### [YOUR INSTRUCTIONS]
Where a line of the material contains the string "legend", copy that line.

★ ★ ★ ★ ★

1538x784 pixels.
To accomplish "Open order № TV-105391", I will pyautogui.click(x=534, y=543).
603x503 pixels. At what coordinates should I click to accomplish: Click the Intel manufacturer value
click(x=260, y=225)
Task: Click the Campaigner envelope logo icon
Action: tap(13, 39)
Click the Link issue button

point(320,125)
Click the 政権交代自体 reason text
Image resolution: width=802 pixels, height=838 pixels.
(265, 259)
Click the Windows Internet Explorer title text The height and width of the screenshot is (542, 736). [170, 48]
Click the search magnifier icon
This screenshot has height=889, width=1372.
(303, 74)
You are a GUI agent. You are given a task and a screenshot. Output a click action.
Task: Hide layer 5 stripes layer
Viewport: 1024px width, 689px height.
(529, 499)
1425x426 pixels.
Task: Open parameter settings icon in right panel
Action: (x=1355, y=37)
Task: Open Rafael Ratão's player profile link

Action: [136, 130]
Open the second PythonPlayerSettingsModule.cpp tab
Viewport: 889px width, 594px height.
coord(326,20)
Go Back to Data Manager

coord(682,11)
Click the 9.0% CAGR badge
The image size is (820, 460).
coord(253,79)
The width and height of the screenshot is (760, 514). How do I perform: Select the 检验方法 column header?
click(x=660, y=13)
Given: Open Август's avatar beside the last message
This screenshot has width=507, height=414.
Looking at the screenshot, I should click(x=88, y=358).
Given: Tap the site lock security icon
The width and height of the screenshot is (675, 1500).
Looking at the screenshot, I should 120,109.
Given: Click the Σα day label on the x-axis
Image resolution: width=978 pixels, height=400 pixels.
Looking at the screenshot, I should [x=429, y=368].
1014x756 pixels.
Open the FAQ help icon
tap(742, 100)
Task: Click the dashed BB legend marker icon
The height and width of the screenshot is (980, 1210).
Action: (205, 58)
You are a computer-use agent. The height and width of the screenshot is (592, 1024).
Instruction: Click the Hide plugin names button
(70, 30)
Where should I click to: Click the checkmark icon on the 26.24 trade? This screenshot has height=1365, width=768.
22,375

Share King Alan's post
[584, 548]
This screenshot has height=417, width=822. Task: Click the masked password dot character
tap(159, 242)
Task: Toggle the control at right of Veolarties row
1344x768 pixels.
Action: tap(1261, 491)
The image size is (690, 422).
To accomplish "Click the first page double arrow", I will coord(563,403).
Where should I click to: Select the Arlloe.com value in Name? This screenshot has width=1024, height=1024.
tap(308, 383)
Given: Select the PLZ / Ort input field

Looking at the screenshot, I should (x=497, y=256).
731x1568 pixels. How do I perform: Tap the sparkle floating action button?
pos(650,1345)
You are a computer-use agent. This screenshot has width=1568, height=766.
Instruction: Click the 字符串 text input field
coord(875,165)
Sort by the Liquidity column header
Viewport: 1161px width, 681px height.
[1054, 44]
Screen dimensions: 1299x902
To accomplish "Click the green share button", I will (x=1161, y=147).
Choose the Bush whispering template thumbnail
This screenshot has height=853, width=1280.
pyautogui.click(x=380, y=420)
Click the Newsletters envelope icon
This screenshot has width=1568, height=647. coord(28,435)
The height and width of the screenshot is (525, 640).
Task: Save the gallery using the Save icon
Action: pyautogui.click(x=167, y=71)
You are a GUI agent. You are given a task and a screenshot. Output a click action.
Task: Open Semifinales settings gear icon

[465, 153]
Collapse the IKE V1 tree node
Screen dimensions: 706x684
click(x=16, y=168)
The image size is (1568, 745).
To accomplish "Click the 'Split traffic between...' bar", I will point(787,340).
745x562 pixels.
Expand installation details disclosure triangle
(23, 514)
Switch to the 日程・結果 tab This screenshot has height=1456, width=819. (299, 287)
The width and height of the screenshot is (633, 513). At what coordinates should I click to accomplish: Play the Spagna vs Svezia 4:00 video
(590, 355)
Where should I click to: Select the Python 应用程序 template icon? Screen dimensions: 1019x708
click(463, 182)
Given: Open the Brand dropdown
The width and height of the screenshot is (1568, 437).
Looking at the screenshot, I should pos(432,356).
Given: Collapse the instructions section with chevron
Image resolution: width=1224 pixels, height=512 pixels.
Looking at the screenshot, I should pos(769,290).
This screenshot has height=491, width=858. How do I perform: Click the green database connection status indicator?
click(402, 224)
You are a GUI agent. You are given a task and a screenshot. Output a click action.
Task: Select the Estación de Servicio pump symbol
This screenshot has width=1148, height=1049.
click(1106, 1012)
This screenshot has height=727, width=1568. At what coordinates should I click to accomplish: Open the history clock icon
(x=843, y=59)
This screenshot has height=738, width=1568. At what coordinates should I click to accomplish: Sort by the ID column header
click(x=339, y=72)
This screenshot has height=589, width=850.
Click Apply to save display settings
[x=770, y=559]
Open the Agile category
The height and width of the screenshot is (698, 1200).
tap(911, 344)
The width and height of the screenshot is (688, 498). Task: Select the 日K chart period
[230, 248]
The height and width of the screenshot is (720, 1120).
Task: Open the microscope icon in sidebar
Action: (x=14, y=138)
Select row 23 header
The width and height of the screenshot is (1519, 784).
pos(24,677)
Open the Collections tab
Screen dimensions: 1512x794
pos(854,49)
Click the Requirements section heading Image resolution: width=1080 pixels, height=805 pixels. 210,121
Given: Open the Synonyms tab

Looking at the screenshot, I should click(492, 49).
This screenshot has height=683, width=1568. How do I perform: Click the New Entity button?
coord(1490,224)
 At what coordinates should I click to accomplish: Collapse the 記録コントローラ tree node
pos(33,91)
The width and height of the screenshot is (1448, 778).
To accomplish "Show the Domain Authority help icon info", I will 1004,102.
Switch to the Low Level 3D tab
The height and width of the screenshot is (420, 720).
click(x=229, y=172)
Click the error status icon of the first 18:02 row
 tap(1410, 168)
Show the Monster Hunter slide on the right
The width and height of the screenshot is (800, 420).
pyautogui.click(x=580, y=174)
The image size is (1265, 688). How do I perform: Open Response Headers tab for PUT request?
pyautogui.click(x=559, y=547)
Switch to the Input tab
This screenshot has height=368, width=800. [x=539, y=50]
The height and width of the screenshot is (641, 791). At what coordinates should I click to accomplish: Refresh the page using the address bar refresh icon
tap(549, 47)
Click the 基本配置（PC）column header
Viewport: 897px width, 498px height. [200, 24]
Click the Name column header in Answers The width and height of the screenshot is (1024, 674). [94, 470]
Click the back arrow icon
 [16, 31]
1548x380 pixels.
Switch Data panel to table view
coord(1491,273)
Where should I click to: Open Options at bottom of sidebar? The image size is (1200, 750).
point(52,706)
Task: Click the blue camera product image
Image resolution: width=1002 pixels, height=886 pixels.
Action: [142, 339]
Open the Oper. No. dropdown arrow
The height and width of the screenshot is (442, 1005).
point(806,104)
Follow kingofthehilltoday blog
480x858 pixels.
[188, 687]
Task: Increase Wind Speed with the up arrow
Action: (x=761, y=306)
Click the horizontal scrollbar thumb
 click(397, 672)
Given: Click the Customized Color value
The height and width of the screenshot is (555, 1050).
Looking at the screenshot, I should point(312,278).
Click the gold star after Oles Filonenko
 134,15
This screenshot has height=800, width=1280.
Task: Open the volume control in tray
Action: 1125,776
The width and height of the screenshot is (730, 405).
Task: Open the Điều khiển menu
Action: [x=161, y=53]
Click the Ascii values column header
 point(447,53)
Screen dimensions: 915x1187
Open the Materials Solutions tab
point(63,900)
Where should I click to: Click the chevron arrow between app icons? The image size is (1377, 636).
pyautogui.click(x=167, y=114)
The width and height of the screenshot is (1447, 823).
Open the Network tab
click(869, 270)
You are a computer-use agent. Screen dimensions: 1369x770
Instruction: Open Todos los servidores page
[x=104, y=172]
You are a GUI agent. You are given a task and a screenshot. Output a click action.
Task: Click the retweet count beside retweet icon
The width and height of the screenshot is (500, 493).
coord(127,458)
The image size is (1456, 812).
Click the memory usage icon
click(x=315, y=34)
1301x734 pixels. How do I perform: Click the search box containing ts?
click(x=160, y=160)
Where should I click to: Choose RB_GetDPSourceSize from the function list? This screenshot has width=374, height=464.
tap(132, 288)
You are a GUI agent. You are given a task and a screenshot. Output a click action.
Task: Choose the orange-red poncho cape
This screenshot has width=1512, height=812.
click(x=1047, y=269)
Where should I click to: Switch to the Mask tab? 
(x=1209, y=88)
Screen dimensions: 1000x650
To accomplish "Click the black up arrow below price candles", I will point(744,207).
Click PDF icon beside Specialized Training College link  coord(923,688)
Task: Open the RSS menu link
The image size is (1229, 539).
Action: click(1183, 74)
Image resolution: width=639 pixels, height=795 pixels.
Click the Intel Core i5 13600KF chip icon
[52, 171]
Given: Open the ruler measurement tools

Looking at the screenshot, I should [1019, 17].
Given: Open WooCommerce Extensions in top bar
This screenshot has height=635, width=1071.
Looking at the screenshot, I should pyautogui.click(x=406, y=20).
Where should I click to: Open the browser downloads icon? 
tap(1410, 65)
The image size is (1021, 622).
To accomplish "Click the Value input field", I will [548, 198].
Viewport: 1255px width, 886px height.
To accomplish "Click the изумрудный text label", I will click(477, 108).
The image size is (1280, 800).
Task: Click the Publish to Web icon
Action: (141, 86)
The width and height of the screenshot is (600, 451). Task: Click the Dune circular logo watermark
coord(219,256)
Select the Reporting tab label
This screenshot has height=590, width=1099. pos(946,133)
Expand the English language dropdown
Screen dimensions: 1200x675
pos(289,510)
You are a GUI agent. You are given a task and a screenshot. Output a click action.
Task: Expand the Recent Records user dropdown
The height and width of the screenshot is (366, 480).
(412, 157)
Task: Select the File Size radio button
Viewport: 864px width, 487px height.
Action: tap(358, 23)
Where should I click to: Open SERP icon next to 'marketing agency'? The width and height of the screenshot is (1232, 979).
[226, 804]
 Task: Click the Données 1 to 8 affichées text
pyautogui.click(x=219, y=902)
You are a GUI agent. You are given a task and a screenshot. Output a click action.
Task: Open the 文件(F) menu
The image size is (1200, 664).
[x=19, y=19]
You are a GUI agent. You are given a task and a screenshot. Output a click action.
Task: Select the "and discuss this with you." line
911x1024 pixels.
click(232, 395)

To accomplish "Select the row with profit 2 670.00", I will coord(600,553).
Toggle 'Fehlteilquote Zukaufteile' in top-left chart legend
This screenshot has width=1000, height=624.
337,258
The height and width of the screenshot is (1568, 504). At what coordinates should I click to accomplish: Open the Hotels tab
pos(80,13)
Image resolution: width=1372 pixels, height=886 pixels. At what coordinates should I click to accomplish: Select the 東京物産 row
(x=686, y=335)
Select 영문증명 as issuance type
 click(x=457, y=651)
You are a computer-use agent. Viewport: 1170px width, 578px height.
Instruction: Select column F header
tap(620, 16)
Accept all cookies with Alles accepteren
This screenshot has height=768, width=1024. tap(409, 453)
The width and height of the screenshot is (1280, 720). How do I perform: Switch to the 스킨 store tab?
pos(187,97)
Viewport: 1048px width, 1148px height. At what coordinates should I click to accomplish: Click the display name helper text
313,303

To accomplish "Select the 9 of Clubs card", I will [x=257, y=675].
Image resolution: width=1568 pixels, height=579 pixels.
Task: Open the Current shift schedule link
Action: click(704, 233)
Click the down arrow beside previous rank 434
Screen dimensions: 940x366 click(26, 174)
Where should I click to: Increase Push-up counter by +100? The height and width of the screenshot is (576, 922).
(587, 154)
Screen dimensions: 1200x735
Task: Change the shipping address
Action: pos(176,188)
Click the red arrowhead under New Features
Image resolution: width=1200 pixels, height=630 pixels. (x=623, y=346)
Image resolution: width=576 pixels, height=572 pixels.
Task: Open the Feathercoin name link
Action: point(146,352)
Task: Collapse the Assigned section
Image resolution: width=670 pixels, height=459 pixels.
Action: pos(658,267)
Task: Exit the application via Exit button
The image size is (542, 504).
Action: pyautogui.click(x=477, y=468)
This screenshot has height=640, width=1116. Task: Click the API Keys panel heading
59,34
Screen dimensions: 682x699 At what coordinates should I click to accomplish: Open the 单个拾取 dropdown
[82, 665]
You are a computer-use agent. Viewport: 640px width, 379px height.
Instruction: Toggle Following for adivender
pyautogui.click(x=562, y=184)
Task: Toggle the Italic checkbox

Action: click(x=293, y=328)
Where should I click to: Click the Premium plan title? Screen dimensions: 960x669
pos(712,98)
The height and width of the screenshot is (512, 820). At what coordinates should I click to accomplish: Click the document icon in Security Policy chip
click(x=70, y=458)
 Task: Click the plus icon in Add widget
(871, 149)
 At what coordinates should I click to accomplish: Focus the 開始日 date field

★ ★ ★ ★ ★

### [SOLUTION TO THIS TASK]
Task: Click the dashed BB legend marker icon
Toggle 'Fehlteilquote Zukaufteile' in top-left chart legend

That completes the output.